Add support for shm_size.

Signed-off-by: Shishir Mahajan <smahajan@roblox.com>

README.md

@@ -106,6 +106,7 @@ More detailed instructions are in the [`example README.md`](https://github.com/R
 | **host_dns** | bool | no | Default (`true`). By default, a container launched using `containerd-driver` will use host `/etc/resolv.conf`. This is similar to [`docker behavior`](https://docs.docker.com/config/containers/container-networking/#dns-services).
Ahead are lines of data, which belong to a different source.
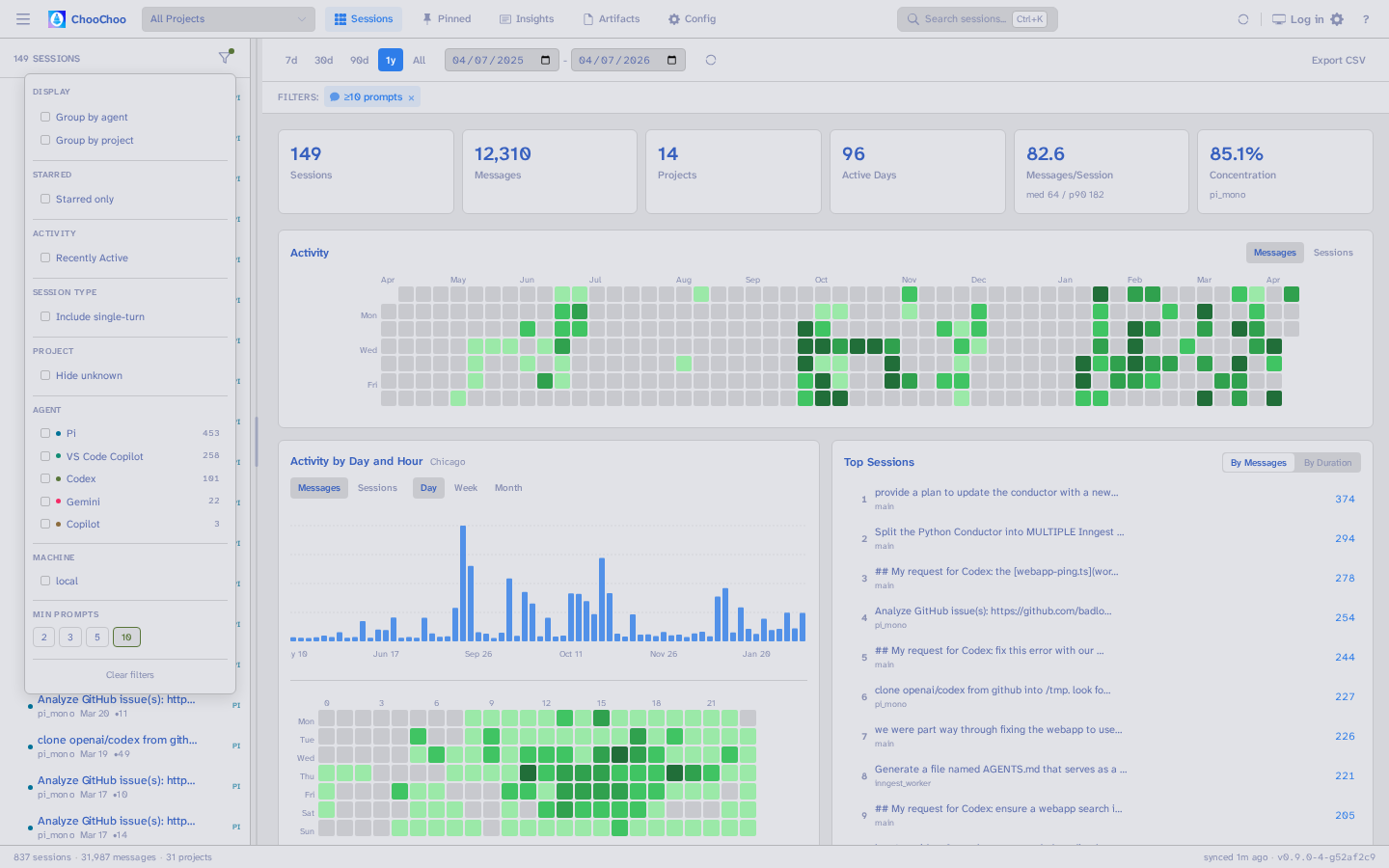Image resolution: width=1389 pixels, height=868 pixels.
Task: Click Export CSV
Action: click(1338, 59)
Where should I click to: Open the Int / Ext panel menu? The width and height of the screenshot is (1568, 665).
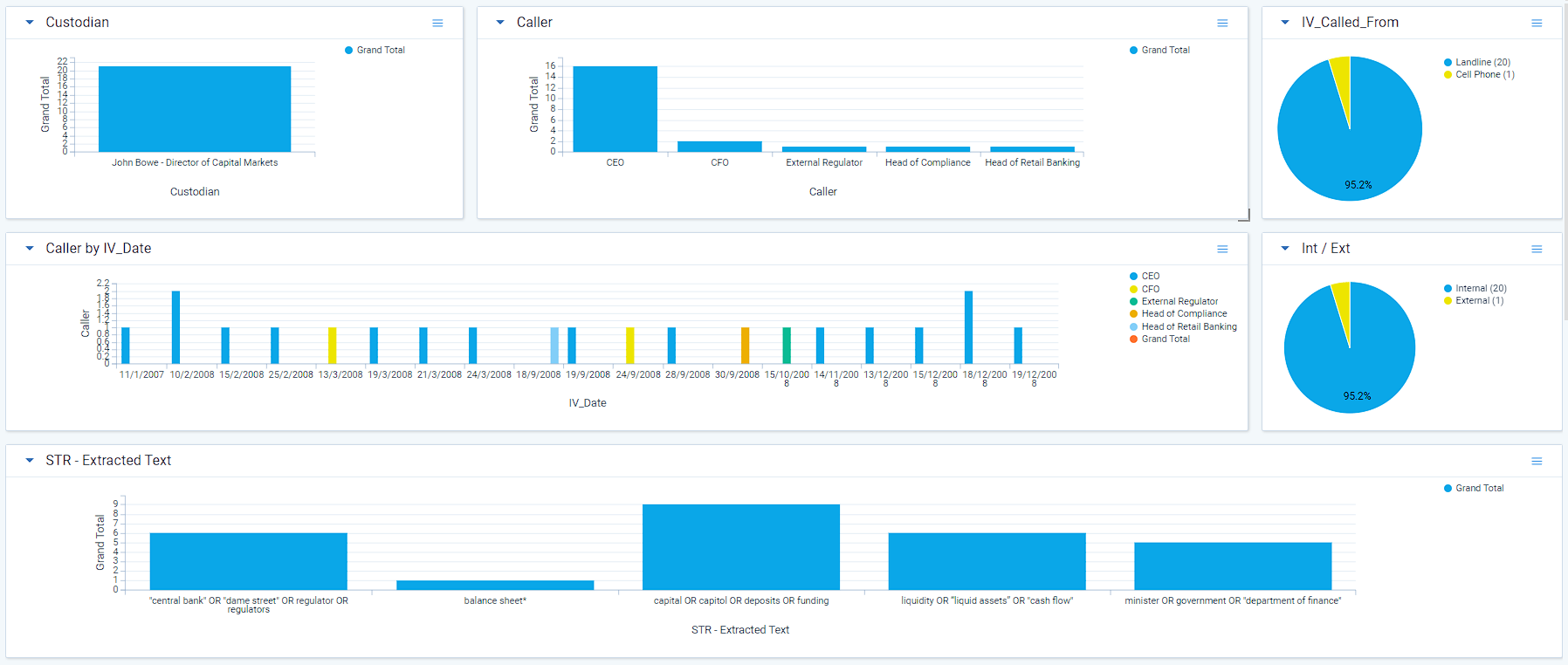1537,250
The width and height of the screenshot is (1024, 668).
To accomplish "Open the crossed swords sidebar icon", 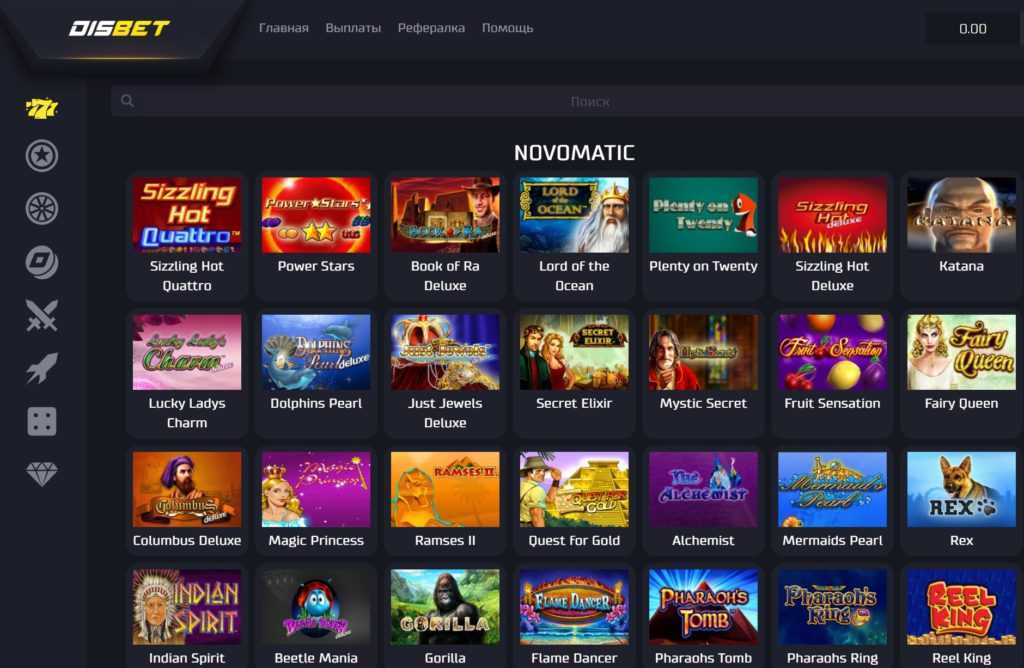I will 42,315.
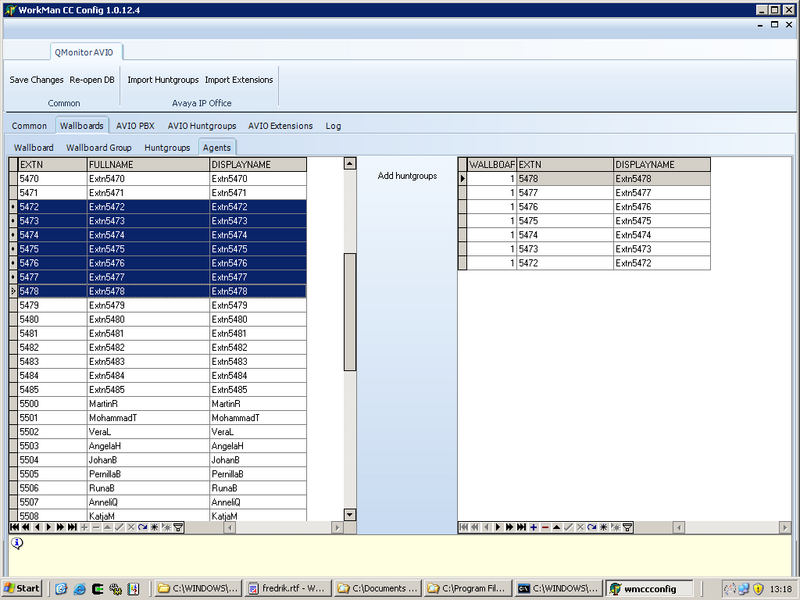This screenshot has width=800, height=600.
Task: Click the red minus delete-record icon in right navigator
Action: (x=545, y=526)
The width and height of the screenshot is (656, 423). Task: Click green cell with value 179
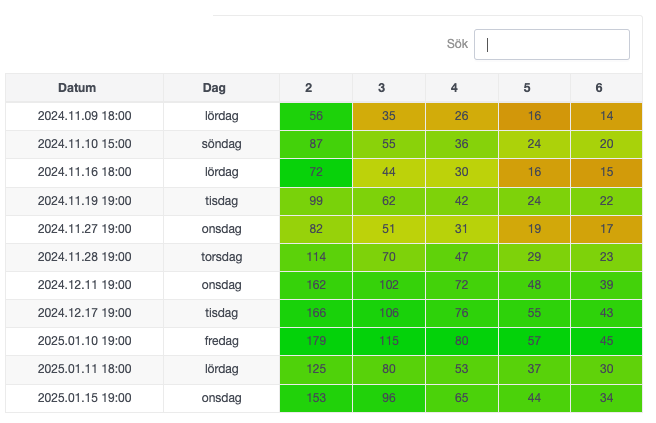[x=315, y=342]
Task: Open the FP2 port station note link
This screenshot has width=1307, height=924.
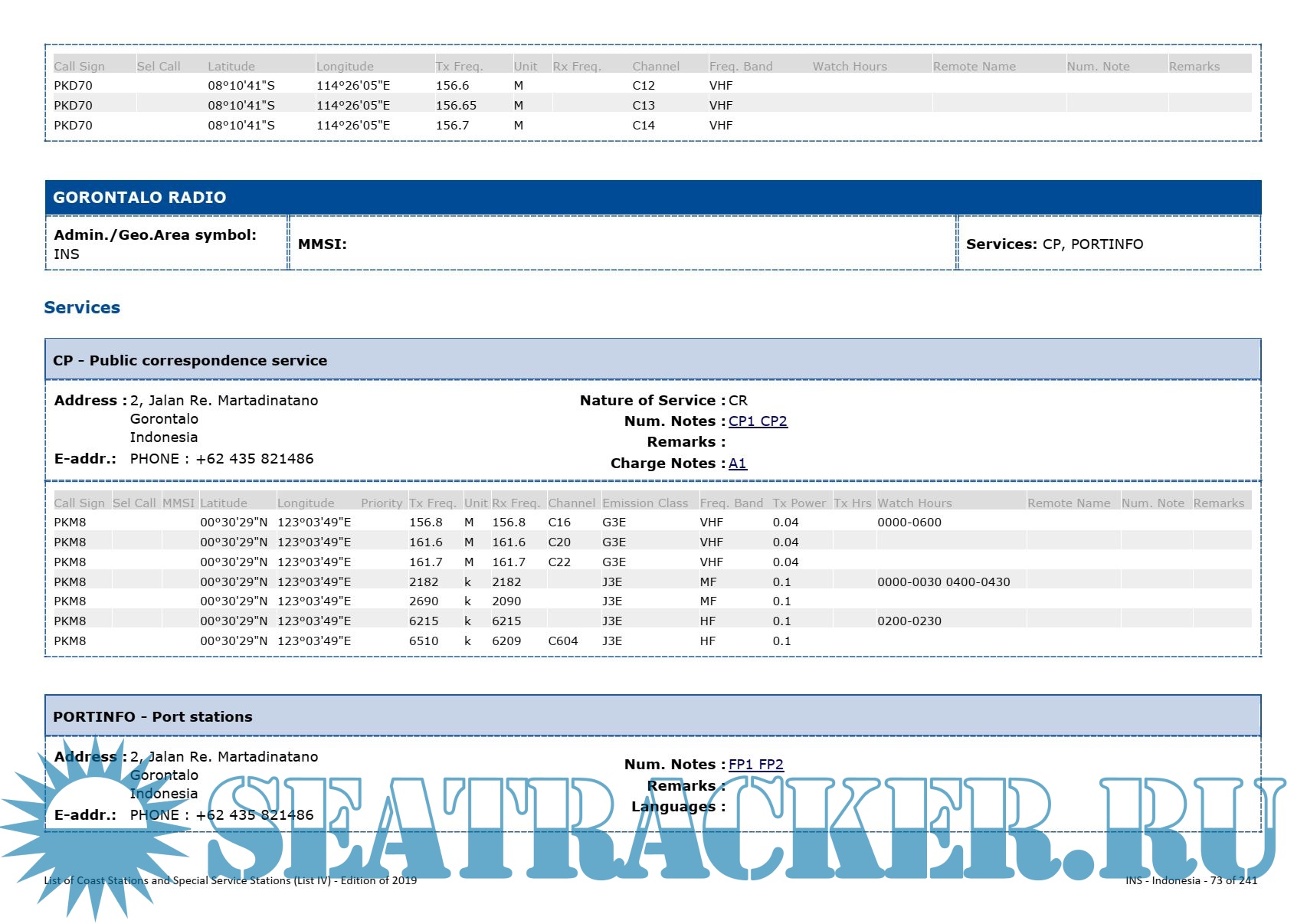Action: coord(771,765)
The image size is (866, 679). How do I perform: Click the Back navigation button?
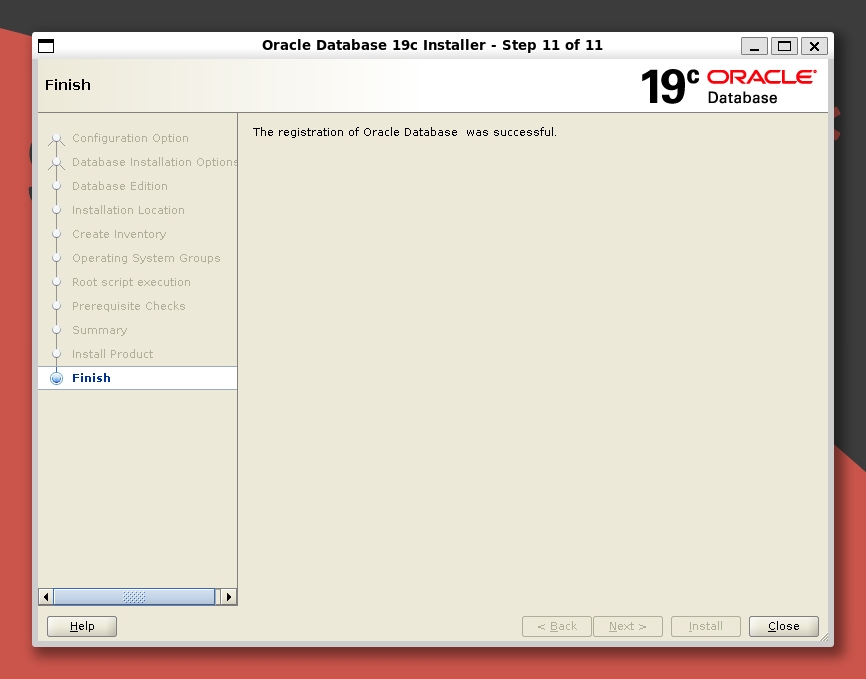[x=556, y=626]
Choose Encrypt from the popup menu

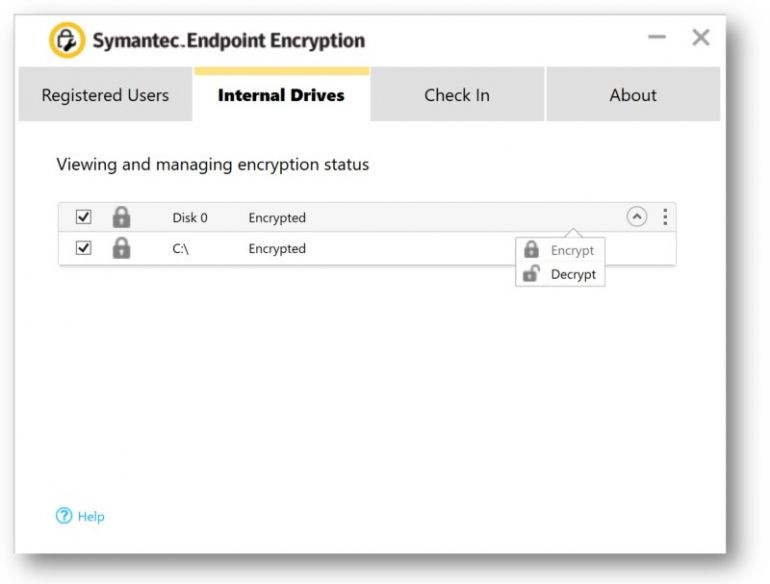tap(572, 251)
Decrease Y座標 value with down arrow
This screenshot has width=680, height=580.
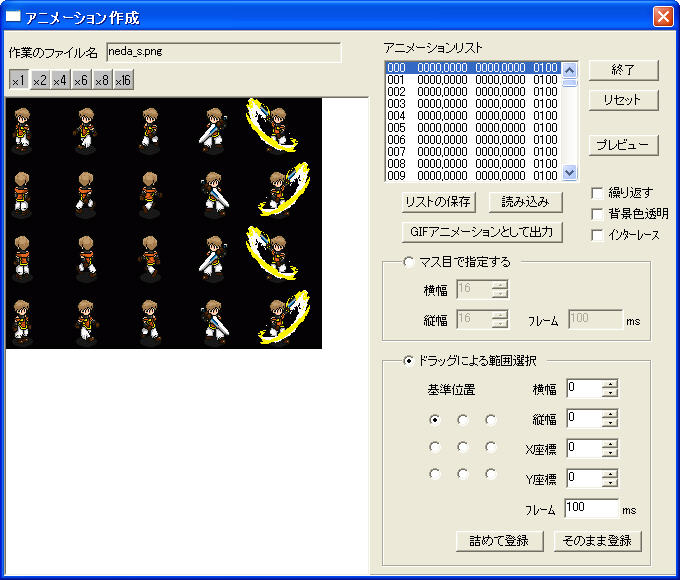click(x=610, y=483)
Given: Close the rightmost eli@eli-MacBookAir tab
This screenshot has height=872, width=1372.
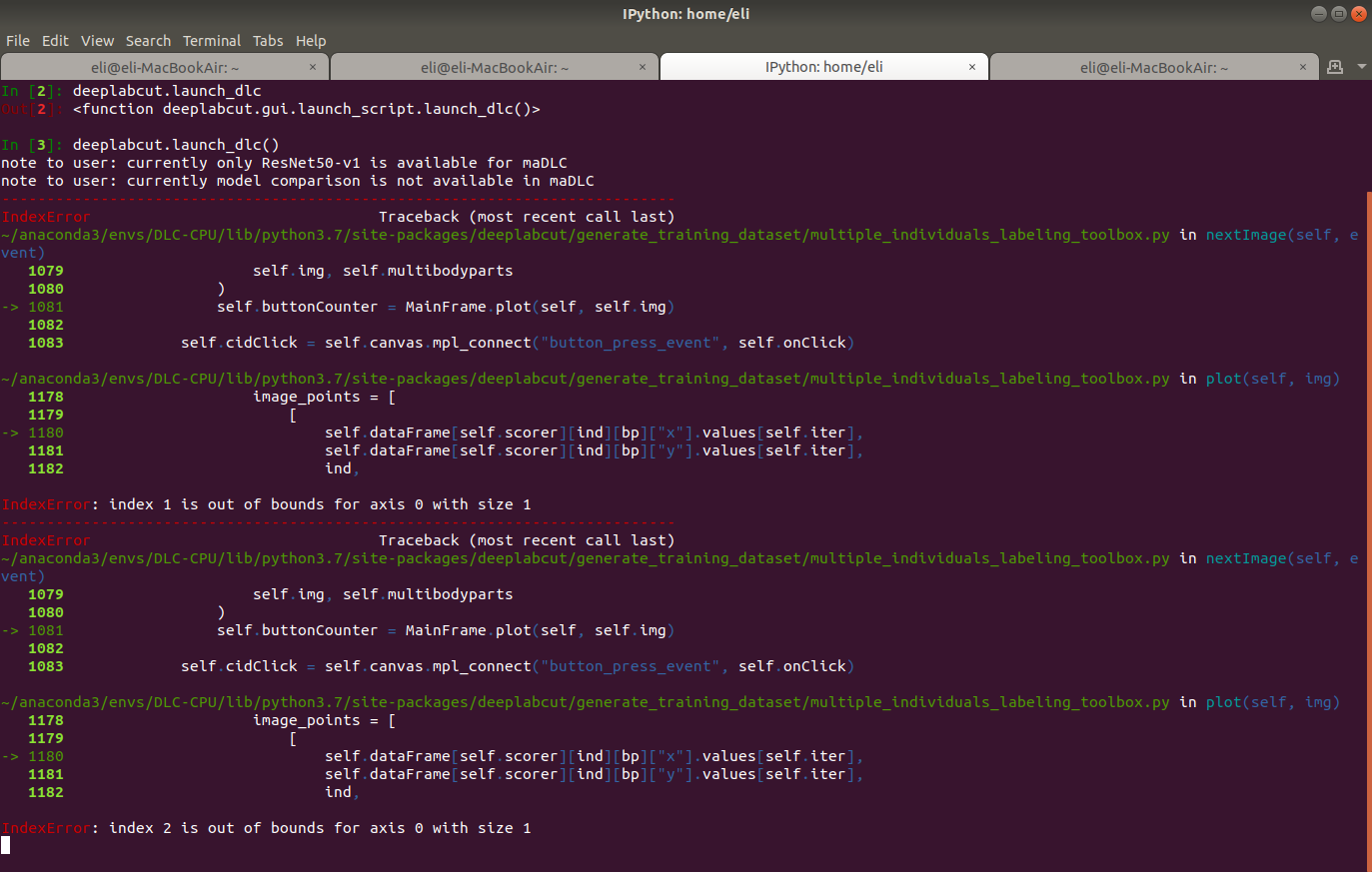Looking at the screenshot, I should coord(1302,66).
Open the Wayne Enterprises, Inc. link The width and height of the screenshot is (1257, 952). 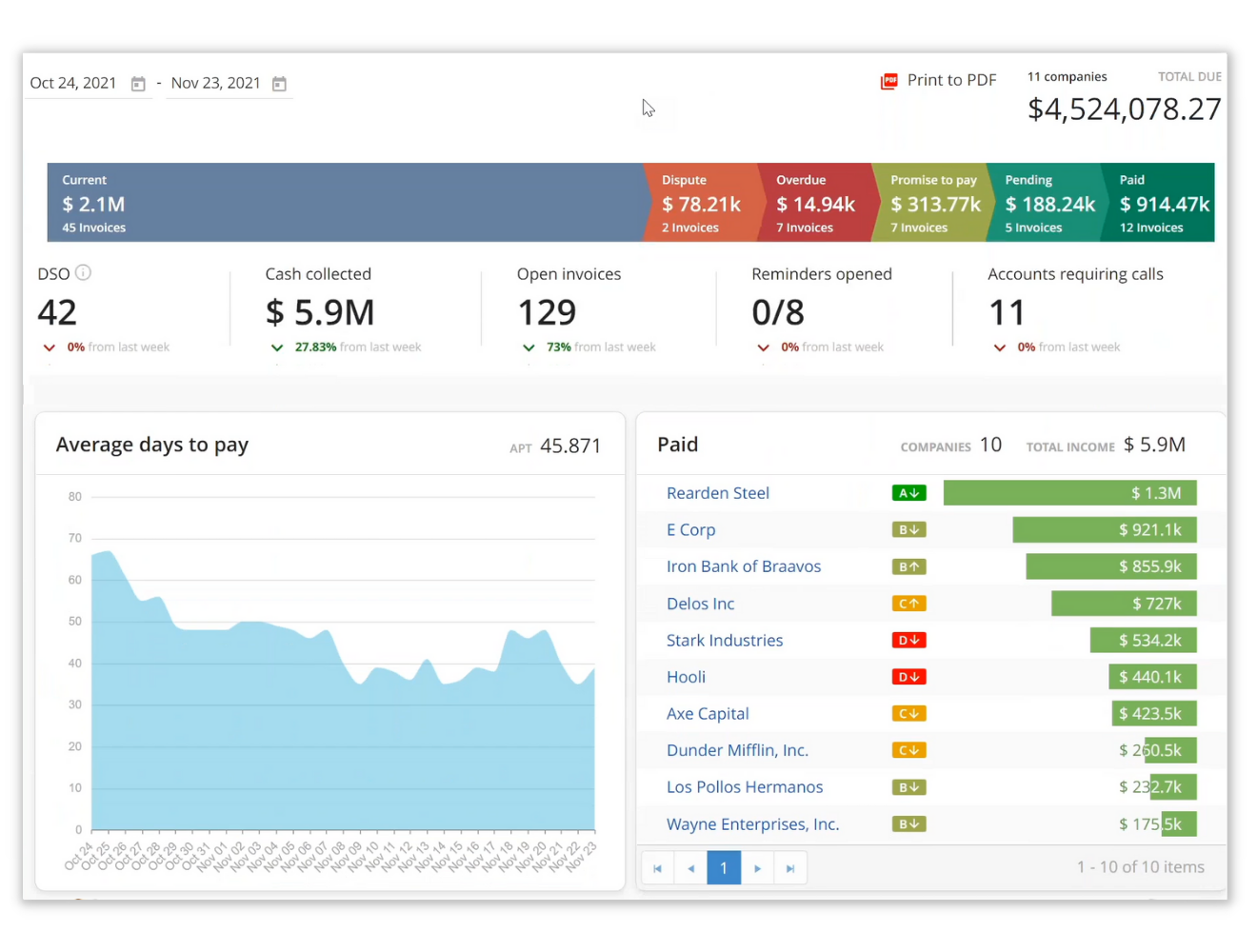coord(752,823)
However, if you don't want to use host DNS, you can turn off this flag by setting `host_dns=false`. |
 | **seccomp** | bool | no | Enable default seccomp profile. List of [`allowed syscalls`](https://github.com/containerd/containerd/blob/master/contrib/seccomp/seccomp_default.go#L51-L395). |
 | **seccomp_profile** | string | no | Path to custom seccomp profile. `seccomp` must be set to `true` in order to use `seccomp_profile`. The default `docker` seccomp profile found [`here`](https://github.com/moby/moby/blob/master/profiles/seccomp/default.json) can be used as a reference, and modified to create a custom seccomp profile. |
+| **shm_size** | string | no | Size of /dev/shm e.g. "128M" if you want 128 MB of /dev/shm. |
 | **sysctl** | map[string]string | no | A key-value map of sysctl configurations to set to the containers on start. |
 | **readonly_rootfs** | bool | no | Container root filesystem will be read-only. |
 | **host_network** | bool | no | Enable host network. This is equivalent to `--net=host` in docker. |

containerd/containerd.go

@@ -30,6 +30,7 @@ import (
 	"github.com/containerd/containerd/oci"
 	refdocker "github.com/containerd/containerd/reference/docker"
 	remotesdocker "github.com/containerd/containerd/remotes/docker"
+	"github.com/docker/go-units"
 	specs "github.com/opencontainers/runtime-spec/specs-go"
 )
 
@@ -164,6 +165,15 @@ func (d *Driver) createContainer(containerConfig *ContainerConfig, config *TaskC
 		}
 	}
 
+	// Size of /dev/shm
+	if len(config.ShmSize) > 0 {
+		shmBytes, err := units.RAMInBytes(config.ShmSize)
+		if err != nil {
+			return nil, fmt.Errorf("Error in setting shm_size: %v", err)
+		}
+		opts = append(opts, oci.WithDevShmSize(shmBytes/1024))
+	}
+
 	// Set sysctls
 	if len(config.Sysctl) > 0 {
 		opts = append(opts, WithSysctls(config.Sysctl))

containerd/driver.go

@@ -118,6 +118,7 @@ var (
 		"entrypoint":      hclspec.NewAttr("entrypoint", "list(string)", false),
 		"seccomp":         hclspec.NewAttr("seccomp", "bool", false),
 		"seccomp_profile": hclspec.NewAttr("seccomp_profile", "string", false),
+		"shm_size":        hclspec.NewAttr("shm_size", "string", false),
 		"sysctl":          hclspec.NewAttr("sysctl", "list(map(string))", false),
 		"readonly_rootfs": hclspec.NewAttr("readonly_rootfs", "bool", false),
 		"host_network":    hclspec.NewAttr("host_network", "bool", false),
@@ -183,6 +184,7 @@ type TaskConfig struct {
 	Devices          []string           `codec:"devices"`
 	Seccomp          bool               `codec:"seccomp"`
 	SeccompProfile   string             `codec:"seccomp_profile"`
+	ShmSize          string             `codec:"shm_size"`
 	Sysctl           hclutils.MapStrStr `codec:"sysctl"`
 	Privileged       bool               `codec:"privileged"`
 	PidsLimit        int64              `codec:"pids_limit"`

go.mod

@@ -14,6 +14,7 @@ require (
 	github.com/docker/docker v17.12.0-ce-rc1.0.20200330121334-7f8b4b621b5d+incompatible
 	github.com/docker/docker-credential-helpers v0.6.3 // indirect
 	github.com/docker/go-metrics v0.0.1 // indirect
+	github.com/docker/go-units v0.4.0
 	github.com/docker/libtrust v0.0.0-20160708172513-aabc10ec26b7 // indirect
 	github.com/gogo/googleapis v1.4.0 // indirect
 	github.com/hashicorp/consul-template v0.25.1